Les élèves déplient. Et observent.

- « Repliez le tout : qu'obtenez-vous ? »

Les élèves replient. Et obtiennent.

- « Qu'avez-vous obtenu ? »

Silence. Silence insupportable pour l'enseignant.

- « Une équerre, vous ne voyez donc pas !!! Et à l'intérieur - redépliez ! - les lignes se coupent comment ? Comment ? A angle droit !!! »

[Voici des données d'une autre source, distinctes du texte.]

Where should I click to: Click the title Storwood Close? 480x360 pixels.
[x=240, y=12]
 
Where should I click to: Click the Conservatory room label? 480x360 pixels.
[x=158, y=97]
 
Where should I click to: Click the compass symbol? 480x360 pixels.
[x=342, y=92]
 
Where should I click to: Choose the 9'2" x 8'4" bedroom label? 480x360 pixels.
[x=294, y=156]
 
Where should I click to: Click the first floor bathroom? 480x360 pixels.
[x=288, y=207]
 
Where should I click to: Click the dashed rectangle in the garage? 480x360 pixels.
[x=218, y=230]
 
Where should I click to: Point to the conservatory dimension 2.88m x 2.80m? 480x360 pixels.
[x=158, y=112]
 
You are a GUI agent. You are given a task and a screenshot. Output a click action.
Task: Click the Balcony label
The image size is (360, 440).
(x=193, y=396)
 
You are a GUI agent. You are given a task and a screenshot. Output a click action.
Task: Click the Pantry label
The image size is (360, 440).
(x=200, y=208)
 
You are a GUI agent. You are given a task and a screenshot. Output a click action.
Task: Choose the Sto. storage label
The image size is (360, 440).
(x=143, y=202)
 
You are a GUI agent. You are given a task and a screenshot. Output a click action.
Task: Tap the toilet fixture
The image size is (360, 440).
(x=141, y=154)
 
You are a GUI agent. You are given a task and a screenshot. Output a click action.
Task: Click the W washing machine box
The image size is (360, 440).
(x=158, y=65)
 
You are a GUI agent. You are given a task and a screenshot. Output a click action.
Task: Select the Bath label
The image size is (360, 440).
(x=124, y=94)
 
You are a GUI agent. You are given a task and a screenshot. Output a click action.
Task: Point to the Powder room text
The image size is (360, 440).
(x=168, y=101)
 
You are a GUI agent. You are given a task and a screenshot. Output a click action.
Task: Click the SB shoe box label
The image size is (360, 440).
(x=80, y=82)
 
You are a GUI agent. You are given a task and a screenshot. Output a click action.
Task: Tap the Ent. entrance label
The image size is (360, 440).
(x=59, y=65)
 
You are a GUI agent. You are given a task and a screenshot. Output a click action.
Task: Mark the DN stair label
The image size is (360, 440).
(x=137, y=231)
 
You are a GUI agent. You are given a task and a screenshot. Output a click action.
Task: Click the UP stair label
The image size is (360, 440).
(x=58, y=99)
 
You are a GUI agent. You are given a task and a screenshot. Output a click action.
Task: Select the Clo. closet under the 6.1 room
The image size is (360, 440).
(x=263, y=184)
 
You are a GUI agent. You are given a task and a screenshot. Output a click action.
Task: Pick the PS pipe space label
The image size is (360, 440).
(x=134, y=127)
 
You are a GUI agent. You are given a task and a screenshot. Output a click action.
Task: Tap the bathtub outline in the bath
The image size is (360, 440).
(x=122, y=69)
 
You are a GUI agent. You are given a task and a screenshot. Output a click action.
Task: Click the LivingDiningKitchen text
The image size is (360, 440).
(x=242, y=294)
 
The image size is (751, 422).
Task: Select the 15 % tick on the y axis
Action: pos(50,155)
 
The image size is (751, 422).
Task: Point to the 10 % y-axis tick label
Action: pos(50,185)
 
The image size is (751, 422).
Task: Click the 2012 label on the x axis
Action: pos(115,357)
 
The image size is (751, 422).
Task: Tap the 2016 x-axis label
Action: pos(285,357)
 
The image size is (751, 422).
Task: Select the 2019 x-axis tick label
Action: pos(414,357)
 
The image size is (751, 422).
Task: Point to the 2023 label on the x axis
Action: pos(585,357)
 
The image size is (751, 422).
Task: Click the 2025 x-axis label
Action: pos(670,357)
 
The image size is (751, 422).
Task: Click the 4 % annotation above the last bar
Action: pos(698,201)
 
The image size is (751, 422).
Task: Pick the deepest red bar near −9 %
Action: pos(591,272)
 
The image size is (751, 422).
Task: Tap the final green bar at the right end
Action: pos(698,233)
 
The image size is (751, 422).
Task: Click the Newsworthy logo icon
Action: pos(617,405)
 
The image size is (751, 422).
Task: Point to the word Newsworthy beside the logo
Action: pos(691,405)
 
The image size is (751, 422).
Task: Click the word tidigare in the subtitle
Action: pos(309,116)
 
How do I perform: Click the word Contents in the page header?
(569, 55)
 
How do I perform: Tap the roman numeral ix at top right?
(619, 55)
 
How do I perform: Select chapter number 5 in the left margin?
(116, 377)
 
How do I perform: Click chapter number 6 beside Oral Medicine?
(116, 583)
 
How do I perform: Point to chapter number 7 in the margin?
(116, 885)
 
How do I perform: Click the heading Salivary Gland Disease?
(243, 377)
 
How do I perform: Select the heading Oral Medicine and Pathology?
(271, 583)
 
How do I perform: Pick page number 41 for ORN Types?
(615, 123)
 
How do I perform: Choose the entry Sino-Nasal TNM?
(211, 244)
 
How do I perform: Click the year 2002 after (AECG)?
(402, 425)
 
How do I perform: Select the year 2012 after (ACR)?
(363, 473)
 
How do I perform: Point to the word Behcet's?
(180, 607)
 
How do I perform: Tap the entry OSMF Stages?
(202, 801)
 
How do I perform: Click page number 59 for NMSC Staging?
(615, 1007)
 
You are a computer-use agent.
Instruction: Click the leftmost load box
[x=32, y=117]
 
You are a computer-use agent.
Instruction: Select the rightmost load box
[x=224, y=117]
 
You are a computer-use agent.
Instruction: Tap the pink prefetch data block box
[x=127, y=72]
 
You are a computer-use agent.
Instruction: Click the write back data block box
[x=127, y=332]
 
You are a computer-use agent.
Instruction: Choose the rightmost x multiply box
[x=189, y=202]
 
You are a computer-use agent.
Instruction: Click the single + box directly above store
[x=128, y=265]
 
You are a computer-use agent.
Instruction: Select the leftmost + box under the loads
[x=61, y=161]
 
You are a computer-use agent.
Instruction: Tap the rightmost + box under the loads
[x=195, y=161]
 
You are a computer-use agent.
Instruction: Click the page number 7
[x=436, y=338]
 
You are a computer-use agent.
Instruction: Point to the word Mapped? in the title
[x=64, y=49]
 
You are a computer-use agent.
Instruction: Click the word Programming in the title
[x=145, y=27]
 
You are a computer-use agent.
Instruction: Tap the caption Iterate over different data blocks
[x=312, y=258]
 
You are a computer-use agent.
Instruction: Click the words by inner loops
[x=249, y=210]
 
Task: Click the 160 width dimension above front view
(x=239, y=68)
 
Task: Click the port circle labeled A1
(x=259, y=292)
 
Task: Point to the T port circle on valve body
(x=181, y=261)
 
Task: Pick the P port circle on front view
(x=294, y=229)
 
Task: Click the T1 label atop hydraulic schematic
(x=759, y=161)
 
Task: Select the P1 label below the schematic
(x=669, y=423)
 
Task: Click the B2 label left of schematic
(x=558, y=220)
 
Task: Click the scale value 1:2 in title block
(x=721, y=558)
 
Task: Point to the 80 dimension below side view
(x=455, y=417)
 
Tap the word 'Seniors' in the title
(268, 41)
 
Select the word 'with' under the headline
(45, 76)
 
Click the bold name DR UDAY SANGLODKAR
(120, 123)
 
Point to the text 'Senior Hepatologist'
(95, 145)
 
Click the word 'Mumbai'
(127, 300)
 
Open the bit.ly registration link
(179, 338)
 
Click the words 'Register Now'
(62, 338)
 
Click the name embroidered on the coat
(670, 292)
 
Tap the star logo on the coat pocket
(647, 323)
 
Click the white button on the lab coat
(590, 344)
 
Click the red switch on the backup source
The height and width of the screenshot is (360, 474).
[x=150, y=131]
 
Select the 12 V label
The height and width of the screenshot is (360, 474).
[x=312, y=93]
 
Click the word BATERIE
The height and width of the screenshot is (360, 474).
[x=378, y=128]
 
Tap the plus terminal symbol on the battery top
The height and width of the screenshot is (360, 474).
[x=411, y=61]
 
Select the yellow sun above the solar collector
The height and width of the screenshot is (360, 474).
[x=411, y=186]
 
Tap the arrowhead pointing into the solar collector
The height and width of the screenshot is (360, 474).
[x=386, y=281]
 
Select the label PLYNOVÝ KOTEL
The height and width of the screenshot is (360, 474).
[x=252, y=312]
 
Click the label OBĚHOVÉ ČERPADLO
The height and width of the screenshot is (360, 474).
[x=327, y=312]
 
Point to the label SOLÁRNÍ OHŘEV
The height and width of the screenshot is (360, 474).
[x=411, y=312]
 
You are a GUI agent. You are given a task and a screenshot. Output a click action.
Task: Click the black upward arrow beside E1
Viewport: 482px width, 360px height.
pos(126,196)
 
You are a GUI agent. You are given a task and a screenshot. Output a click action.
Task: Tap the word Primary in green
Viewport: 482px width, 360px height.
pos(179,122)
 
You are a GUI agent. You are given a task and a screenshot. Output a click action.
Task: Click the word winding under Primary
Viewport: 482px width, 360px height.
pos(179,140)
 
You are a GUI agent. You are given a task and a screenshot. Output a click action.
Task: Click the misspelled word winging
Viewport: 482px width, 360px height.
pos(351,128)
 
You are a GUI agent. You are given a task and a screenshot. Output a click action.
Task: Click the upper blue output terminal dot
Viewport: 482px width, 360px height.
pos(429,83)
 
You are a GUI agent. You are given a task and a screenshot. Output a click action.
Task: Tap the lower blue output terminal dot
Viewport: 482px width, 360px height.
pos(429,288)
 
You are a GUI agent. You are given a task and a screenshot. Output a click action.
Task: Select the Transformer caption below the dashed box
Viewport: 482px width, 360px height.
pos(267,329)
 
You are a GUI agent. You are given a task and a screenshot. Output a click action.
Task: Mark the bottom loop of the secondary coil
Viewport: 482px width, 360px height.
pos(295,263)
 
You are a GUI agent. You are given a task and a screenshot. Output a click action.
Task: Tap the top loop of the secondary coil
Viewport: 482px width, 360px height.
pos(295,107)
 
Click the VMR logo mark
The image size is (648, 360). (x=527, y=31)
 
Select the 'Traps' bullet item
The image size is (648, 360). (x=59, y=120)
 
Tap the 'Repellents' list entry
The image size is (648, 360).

Moment de joie intense de la part du professeur. De lui tout seul. Plus tard, en discussion avec des collègues, il cédera au découragement : il n'a décelé aucun signe de compréhension chez ses élèves. Et pourtant, il s'en est donné du mal pour leur faire découvrir par eux-mêmes, grâce à une méthode active, que l'équerre est à angle droit. Et si ces élèves manquaient d'intelligence ? L'idée ne lui vient pas que, loin de solliciter leur intelligence, il lui a même en ce cas précis fait barrage. Et on ne peut lui en tenir rigueur : il n'y a dans les concours qui mènent au professorat aucune épreuve ni de psychologie, ni de sociologie, pas même de pédagogie générale. Alors, l'intelligence, certains même ne savent pas trop comment la définir.

Celle-ci est pourtant une qualité reconnue et admirée par tous, et plus encore peut-être par l'école elle-même. Mais paradoxalement, elle ne fait en classe l'objet d'aucune préoccupation spéciale. Nous ne parlerons pas d'une certaine idée à laquelle les enseignants, lorsqu'ils sont découragés, n'échappent pas toujours : à savoir que l'intelligence est innée et que donc on n'y peut pas grand-chose. Nous examinerons plutôt cette idée qui traîne toujours dans notre système éducatif : c'est par l'acquisition d'un maximum de connaissances que naît et se développe « naturellement » l'intelligence, idée qui perdure depuis des siècles, depuis la scolastique qui assénait le savoir en quantité, jusqu'au encore actuel béhaviorisme, qui pense que l'esprit est modelé par l'imprégnation de l'environnement. Apprenons donc pour apprendre ! Le reste viendra ensuite tout seul. Peut-être. Plus ou moins bien...

Nous avons affaire ici à une conception de l'intelligence subordonnée à la connaissance, c'est-à-dire considérée comme faculté seconde, simple organisatrice et classificatrice du savoir (tout le monde reconnaît en effet que des connaissances brutes qui seraient empilées telles quelles n'auraient aucune signification). Dans cette perspective, il est effectivement bien difficile de préciser ce qu'est l'intelligence : faculté de classification certes, mais au-delà, de compréhension, d'invention, de jugement, de logique, de création, d'adaptation même, et de connaissance bien sûr. Toutes les qualifications abondent et l'on comprend l'embarras de ceux qui n'arrivent pas à la définir.

« Toute leçon doit être une réponse »

C'est le grand mouvement de pédagogie nouvelle du début du siècle 1 qui va amener psychologues et pédagogues à analyser d'un peu plus près cette intelligence. Dewey, déjà, avait lancé sa formule célèbre: « Toute leçon doit être une réponse »; mais lui ne s'attachait alors qu'à la question de l'intérêt et de la motivation. Sa formule, pourtant, allait en mettre d'autres sur la voie. Celui qui mettra une bonne fois pour toutes les points sur les i sera le psychologue Edouard Claparède qui renversa la vapeur. Non ce n'est pas l'intelligence qui est au service des connaissances, mais les connaissances au service de l'intelligence 2. Voici donc cette dernière promue faculté première, et enfin définie clairement par sa fonctionnalité : « L'intelligence est faculté de résoudre les problèmes. » C'est là en fait une définition qui fait toujours l'unanimité.